Jacek Hugo-Bader - Dzienniki kołymskie


Jacek Hugo-Bader - Dzienniki kołymskie

Średnia ocena: 8

Voo2016-12-15 23:05:08




Gdzieś na początku książki ma miejsce taka rozmowa. Pewien Rosjanin chce coś opowiedzieć Hugo-Baderowi ale zastrzega, że ten pewnie mu nie uwierzy. Na to autor odpowiada, że na pewno uwierzy, w końcu od 20 lat podróżuje po Rosji.

O tych podróżach miałem wcześniej okazję poczytać w "Białej gorączce". Tutaj dostajemy to samo - samotnego wędrowca w obcym i dziwnym świecie. O ile postsowiecka rzeczywistość we wczesniejszej książce Badera była trochę straszna ale też i trochę zabawna tak tutaj jest już głównie strasznie i momentami bardzo przygnebiająco. Nic dziwnego, skoro kraina przez którą wędrujemy z autorem to nasiąknięta krwią milionów zesłańców Kołyma. Jedyna droga przez nią wiodąca a zarazem trasa reporterskiej wyprawy jest jednocześnie jej największym cmentarzem - układano ją wprost na ciałach zmarłych z wycieńczenia lub zamordowanych więźniów. Nie da się uciec od takiej historii i taka jest też ta książka - o teraźniejszości z której ciągle przeziera to co dawne. Sowieckie czyli jak dla mnie po prostu no ...straszne. Chyba się powtarzam ale nic innego nie przychodzi mi do głowy.

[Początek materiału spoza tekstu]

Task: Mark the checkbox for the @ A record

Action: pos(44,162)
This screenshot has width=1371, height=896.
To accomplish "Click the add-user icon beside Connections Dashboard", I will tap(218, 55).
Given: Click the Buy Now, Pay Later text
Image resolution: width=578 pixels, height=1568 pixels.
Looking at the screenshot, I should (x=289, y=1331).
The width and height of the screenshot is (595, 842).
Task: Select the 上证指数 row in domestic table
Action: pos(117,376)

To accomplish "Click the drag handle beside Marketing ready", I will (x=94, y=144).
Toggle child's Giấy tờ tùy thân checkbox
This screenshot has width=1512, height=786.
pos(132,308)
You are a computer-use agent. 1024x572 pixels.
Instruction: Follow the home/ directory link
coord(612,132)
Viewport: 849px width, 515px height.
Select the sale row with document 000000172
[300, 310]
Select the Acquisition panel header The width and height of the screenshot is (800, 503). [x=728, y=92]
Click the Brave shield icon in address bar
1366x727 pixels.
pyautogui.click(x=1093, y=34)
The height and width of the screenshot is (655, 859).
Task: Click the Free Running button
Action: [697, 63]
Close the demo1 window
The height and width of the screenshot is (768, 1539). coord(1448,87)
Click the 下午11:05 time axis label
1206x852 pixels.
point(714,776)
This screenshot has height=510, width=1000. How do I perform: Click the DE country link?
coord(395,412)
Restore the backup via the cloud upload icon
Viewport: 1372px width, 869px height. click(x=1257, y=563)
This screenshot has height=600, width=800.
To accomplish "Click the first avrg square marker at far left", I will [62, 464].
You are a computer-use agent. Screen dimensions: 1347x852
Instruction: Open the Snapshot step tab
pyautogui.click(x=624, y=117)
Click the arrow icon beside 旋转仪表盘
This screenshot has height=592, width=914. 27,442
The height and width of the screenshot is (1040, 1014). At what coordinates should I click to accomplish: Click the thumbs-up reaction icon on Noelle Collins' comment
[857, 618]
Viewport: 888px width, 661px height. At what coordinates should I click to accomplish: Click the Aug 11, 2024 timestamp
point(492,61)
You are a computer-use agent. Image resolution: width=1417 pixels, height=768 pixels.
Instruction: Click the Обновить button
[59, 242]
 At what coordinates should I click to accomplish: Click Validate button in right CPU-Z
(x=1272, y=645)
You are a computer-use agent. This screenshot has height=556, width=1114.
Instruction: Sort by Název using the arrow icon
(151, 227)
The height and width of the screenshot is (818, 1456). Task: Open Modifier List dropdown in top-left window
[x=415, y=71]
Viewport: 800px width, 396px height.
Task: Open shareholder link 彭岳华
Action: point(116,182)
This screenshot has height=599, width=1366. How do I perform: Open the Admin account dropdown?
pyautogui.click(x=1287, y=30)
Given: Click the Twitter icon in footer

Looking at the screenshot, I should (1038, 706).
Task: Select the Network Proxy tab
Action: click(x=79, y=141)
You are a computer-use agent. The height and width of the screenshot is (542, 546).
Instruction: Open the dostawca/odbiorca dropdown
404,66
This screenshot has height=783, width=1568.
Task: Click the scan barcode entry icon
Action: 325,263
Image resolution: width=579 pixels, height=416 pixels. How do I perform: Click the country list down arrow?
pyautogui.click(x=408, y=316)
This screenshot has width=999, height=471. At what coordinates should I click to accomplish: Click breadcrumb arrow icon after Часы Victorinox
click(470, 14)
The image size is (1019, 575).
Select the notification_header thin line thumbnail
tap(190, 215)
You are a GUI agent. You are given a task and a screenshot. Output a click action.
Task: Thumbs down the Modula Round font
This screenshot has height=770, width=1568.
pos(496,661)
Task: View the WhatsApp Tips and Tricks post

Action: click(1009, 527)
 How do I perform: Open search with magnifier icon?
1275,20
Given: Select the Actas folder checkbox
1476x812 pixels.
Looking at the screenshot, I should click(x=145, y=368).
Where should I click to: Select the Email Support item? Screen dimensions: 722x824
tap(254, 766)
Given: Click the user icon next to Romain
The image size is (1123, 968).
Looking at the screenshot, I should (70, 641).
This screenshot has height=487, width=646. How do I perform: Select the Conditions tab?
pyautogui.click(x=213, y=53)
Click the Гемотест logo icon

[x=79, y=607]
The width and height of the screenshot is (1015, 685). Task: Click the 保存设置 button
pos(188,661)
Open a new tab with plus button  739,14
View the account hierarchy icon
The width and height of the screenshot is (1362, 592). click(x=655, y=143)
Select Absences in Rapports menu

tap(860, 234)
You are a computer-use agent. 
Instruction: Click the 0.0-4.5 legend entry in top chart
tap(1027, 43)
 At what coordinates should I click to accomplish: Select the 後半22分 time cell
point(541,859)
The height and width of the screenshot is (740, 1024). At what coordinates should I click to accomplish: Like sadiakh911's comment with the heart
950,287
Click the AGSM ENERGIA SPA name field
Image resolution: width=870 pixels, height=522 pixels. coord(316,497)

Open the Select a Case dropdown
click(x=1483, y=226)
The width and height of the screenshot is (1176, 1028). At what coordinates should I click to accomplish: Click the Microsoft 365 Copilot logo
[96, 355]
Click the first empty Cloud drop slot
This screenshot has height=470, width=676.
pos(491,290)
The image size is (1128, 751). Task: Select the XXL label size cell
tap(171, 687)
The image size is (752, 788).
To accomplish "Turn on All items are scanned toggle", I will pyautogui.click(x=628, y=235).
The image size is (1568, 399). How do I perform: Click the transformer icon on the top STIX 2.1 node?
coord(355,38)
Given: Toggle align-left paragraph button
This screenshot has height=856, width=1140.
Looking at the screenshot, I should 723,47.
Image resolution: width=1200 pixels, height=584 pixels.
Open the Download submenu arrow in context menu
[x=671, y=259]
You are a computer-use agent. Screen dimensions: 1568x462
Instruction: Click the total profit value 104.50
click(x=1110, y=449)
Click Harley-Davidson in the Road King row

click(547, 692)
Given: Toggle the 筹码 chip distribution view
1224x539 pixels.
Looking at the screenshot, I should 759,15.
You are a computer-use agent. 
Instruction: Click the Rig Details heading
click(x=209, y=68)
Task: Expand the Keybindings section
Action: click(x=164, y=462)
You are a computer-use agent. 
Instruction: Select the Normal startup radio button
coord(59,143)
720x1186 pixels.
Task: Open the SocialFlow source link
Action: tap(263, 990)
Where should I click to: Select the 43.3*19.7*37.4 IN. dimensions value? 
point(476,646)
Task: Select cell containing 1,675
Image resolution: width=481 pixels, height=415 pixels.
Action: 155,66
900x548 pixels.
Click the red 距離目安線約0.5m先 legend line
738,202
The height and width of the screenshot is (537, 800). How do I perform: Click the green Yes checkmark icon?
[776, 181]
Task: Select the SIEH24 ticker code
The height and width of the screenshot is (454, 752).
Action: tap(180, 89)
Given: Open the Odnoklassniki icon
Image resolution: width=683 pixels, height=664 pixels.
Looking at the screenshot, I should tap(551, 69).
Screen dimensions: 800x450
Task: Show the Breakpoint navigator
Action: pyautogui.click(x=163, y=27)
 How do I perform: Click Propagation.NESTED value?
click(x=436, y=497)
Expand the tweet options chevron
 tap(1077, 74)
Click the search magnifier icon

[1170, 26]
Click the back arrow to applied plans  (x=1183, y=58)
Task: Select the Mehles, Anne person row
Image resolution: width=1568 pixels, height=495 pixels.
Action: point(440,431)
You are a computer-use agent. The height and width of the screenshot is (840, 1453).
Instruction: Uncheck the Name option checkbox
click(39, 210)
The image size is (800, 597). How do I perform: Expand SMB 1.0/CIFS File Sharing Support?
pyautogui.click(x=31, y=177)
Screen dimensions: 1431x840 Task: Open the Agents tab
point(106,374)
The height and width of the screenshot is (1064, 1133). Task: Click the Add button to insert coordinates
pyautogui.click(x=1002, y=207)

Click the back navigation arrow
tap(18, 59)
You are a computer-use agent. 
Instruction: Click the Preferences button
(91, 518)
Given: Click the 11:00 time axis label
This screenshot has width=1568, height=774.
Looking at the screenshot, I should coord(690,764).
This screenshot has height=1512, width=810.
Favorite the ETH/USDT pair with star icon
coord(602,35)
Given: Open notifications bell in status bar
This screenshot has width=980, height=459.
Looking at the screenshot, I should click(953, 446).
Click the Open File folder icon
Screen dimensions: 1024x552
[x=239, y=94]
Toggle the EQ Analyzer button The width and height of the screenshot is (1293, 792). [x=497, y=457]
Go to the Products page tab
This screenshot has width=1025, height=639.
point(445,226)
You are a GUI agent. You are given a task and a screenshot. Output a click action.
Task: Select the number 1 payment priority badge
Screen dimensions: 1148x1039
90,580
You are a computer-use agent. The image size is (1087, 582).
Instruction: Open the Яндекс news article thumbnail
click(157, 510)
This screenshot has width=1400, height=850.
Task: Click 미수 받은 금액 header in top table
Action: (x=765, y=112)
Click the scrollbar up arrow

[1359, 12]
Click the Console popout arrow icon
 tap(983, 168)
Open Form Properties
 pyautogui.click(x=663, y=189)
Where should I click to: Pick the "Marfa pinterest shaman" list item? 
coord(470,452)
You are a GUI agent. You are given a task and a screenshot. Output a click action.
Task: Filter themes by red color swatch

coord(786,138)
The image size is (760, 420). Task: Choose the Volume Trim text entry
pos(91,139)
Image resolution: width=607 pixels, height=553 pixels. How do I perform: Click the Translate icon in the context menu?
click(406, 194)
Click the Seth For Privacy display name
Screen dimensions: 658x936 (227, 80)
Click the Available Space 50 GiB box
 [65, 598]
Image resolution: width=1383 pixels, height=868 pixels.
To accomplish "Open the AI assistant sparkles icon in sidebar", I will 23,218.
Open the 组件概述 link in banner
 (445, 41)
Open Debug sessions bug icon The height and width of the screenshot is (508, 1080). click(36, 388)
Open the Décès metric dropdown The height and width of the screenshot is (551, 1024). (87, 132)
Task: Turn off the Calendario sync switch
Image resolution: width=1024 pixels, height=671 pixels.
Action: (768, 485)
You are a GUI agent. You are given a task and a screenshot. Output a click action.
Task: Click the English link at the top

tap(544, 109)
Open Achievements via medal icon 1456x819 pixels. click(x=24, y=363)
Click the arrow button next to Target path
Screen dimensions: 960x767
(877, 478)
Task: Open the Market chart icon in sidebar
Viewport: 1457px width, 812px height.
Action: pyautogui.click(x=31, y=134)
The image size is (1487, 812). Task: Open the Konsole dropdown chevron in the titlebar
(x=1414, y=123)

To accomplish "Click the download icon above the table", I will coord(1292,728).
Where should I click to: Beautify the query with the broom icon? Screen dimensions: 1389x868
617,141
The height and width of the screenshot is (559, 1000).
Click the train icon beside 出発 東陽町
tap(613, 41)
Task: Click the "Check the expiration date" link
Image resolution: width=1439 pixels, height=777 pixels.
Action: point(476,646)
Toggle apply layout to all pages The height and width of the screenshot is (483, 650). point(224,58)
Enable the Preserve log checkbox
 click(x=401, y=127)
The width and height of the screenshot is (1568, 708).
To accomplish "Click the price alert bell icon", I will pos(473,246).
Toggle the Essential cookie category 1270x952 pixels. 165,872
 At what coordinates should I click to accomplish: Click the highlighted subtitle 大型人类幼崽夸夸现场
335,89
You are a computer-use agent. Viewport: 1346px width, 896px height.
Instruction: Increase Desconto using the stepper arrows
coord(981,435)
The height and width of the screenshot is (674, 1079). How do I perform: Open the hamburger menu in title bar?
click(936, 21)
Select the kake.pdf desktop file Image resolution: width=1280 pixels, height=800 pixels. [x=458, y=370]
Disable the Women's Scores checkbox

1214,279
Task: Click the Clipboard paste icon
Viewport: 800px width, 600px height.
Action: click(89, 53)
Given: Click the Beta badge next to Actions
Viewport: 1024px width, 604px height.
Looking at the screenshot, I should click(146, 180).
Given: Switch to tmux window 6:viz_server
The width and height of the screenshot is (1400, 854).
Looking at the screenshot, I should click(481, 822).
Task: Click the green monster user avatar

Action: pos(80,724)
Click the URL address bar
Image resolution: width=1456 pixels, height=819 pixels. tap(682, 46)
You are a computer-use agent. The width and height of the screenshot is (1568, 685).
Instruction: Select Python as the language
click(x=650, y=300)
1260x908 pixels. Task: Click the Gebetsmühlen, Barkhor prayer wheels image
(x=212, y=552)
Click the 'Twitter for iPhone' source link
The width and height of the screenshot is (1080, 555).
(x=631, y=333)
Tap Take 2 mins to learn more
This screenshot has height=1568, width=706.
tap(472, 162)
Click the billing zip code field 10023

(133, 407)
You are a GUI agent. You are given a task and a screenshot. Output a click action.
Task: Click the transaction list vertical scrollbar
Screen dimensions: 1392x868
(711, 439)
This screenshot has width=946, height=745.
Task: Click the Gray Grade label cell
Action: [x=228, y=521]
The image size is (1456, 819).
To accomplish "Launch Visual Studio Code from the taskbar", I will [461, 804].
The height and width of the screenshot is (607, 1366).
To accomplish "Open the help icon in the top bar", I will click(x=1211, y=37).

Spodobało mi się w "Dziennikach" to, jak umiejętnie Hugo-Bader zniknął z własnej opowieści. Wiecie, facet pojechał z plecakiem na koniec świata, do kraju gdzie siarczysty mróz i niebezpieczeństwa, wędrował (także pieszo) przez pustkowia a w zasadzie niezbyt się nad tym aspektem wyprawy rozwodzi. Tu i ówdzie wspomni coś o trudnych warunkach ale generalnie nie rozczula się nad sobą i nie on jest tutaj bohaterem. Są nimi kolejni napotykani "paputczicy" (towarzysze podróży) - kierowcy ciężarówek i UAZ-ów, poszukiwacze złota, syberyjscy autochtoni, byli skazańcy polityczni, byli kryminalisci, byli kagiebiści a obecnie biznesmeni, byli żołnierze - weterani z Afganistanu i Czeczeni. W ogóle Kołyma to taki przegrany, "były" kraj. Gigantyczne nieczynne więzienie, gdzie na każdym placu wciąż stoi pomnik Lenina. Kraj, z którego coraz więcej Rosjan ucieka. Ci co pozostają, żyją na tym cmenatrzysku w jakimś dziwacznym zawieszeniu między starym i nowym, ponurzy i w większości zapijaczeni. Wokół nich wyludnione osady i zdewastowane środowisko. Hugo-Bader nie przerywa swoim rozmówcom, nie ocenia ich, nie komentuje, czasem tylko coś wtrąci. Poszczególne historie układają się w całość o ludziach, co ja piszę - o całym narodzie przeżartym, strawionym i wydalonym przez koumunizm. Jeżeli jest coś poztywnego w tej książce to zaskakująca, niespotykana u nas gościnność i chęć pomocy u mieszkańców Kołymy. Przy całej ich opryskliwości i frustracji, sowieckiej mentalności są gotowi podzielić się najskromniejszym posiłkiem i przyjać pod dach obcego człowieka. Na tej serdeczności oparła się przecież cała podróż Hugo-Badera, który sam pisze, że nie wydał na nią prawie żadnych pieniędzy. Wszędzie ktoś mu pomagał, podwoził, karmił, dawał nocleg, poił wódką itd. To budujące ale ja tam wolę nasz świat, naszych zabieganych i nieżyczliwych ludzi i świadomość, że koparka, która kopie rów obok mojej działki nie wykopie stosu ludzkich szczatków a wzgórze pod lasem nie jest masowym grobem zesłańców. Ciekawa i porusząjąca lektura. Lepiej niech pan Jacek nie traci sił na przebieranki w Święto Niepodległości a jak najwięcej podróżuje i pisze o tym.